Neue Methode zur Volkszählung in Sicht

Bundesinnenminister Otto Schily hat es begrüßt, dass der Bundesrat nun der Vorbereitung eines registergesteuerten Zensus zugestimmt hat. „Damit ist der Weg frei für eine moderne Form der Volkszählung, die sich weitgehend auf vorhandene Daten stützt. Sie wird der Volkswirtschaft die notwendigen Informationen genauso exakt liefern wie die klassische Einzelbefragung aller Bürger, dabei aber Kosten sparen und die Bürger weniger mit zeitaufwendigen Befragungen belasten“, erklärte Schily.

Der registergestützte Zensus, bei dem auf vorhandene Daten aus Verwaltungsregistern und -dateien zur bundesweiten Erfassung demografischer Daten zurückgegriffen wird, soll in Zukunft die herkömmliche Volkszählung ersetzen. Um diese alternative Methode einzuführen, müssen zunächst Tests und Erhebungen zur Vorbereitung und Überprüfung dieser neuen Erhebungsmethode durchgeführt werden. Dem dient das jetzt beschlossene Gesetz.
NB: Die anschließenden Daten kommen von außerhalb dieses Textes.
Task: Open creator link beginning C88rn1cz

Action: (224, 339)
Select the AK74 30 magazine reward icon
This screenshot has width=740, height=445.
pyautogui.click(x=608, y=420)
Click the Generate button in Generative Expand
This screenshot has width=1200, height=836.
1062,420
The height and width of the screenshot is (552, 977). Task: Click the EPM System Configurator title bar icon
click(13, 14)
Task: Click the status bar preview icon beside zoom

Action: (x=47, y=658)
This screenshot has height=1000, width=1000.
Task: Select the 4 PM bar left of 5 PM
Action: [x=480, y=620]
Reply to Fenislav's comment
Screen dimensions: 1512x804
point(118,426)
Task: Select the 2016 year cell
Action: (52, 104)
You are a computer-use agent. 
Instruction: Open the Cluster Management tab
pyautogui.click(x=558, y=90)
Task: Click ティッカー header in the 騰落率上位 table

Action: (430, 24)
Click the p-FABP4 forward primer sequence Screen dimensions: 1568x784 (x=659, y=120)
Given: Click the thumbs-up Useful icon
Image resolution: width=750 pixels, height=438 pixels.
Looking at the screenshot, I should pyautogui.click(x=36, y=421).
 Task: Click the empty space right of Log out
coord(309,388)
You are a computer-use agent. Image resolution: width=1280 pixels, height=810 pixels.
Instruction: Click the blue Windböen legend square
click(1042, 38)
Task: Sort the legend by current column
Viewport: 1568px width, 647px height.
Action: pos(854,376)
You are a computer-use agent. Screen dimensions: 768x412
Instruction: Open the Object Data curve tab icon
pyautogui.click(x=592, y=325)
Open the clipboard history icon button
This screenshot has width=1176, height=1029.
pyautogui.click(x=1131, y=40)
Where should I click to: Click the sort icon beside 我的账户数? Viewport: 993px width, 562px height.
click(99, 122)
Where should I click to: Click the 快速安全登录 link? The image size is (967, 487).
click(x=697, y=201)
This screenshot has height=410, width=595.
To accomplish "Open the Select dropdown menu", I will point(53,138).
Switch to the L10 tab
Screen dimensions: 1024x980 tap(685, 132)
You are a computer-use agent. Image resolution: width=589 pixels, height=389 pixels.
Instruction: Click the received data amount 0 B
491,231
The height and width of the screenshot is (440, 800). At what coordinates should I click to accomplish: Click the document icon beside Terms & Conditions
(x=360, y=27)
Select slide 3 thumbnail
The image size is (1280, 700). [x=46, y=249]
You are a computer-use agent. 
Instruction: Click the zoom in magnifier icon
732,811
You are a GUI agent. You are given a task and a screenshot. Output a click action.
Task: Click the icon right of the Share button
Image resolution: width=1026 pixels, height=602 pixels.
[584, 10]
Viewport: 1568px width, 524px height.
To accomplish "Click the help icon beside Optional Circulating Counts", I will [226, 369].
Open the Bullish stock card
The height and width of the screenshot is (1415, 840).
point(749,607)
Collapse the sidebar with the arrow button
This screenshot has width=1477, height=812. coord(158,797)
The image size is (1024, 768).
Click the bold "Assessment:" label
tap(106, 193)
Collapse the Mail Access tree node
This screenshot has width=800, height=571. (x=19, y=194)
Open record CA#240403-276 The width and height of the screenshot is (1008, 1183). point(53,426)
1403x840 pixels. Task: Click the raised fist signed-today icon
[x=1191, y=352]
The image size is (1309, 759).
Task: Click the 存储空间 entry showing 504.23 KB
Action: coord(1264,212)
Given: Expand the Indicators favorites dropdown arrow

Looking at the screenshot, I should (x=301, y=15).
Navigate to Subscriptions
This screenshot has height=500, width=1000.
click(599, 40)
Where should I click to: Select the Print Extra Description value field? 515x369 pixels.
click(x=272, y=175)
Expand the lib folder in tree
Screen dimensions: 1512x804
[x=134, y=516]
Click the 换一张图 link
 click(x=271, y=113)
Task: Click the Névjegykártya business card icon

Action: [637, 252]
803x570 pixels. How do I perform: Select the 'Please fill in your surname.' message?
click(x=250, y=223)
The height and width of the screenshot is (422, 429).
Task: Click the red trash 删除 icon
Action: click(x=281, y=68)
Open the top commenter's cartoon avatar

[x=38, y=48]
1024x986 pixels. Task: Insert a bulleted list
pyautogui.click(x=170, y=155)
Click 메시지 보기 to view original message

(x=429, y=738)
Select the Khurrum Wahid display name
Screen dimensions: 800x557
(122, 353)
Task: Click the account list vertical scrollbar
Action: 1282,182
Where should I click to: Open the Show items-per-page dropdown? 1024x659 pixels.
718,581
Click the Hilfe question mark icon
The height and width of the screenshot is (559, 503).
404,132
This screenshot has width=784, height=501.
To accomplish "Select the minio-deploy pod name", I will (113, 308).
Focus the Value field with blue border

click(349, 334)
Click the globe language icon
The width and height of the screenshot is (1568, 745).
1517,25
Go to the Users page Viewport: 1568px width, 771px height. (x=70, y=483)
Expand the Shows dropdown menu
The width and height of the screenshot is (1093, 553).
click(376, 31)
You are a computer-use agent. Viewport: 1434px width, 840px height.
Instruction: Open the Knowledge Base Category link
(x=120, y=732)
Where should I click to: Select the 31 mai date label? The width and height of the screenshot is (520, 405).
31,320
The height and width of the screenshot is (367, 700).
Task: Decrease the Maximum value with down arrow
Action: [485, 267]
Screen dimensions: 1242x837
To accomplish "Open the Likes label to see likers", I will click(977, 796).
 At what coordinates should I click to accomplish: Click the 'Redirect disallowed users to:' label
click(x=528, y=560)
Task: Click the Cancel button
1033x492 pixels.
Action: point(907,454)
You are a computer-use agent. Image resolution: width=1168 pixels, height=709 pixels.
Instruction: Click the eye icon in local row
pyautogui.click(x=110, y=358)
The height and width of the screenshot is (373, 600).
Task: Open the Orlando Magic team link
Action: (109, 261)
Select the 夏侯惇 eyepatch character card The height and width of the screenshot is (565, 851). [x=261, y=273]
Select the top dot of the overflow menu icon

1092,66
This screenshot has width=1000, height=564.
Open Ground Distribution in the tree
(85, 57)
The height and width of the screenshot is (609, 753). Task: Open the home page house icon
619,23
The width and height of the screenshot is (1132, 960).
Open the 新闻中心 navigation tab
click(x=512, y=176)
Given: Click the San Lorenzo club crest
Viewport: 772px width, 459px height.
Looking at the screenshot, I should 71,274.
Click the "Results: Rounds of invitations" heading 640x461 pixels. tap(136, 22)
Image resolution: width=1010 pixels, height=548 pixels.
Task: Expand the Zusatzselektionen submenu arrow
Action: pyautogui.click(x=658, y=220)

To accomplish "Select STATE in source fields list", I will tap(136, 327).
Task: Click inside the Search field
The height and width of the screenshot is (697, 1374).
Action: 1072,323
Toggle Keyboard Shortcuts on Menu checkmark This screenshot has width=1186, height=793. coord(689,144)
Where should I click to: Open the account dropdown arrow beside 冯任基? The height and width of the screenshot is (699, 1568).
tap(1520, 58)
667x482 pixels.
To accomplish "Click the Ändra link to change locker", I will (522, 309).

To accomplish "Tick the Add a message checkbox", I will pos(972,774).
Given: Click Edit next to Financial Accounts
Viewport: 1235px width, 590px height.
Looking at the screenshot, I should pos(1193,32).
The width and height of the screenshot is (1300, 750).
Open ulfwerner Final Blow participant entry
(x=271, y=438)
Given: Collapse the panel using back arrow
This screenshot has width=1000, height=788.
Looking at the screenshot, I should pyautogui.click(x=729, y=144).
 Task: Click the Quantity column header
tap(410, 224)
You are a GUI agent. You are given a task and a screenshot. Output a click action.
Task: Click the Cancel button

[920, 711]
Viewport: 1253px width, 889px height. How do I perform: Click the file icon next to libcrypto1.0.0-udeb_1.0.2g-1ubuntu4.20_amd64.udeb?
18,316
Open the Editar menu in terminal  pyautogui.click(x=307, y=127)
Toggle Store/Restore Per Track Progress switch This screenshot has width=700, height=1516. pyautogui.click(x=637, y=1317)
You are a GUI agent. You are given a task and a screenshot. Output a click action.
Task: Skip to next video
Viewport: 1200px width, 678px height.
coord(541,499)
Volkszählungen sind in größeren Zeitabständen erforderlich. Sie liefern Grunddaten über die Bevölkerung eines Landes sowie über deren Erwerbstätigkeit und Wohnsituation. Sie sind statistische Grundlage für politische wie für wirtschaftliche Entscheidungen und Planungen sowie wissenschaftliche Untersuchungen. So basieren beispielsweise der Länder-Finanzausgleich, die Zahl und Größe der Wahlkreise sowie die Stimmenverteilung der Länder im Bundesrat auf den Ergebnissen eines Zensus, insbesondere auf der amtlichen Bevölkerungszahl. Von der Wirtschaft werden Zensusergebnisse beispielsweise für Standortentscheidungen und die Bewertung ihrer Absatzmärkte benötigt. Auch die Europäische Union greift im Rahmen ihrer Struktur- und Regionalpolitik auf diese Daten zurück und fordert ihre Mitgliedstaaten auf, im Turnus von etwa zehn Jahren EU-weite Erhebungen durchzuführen.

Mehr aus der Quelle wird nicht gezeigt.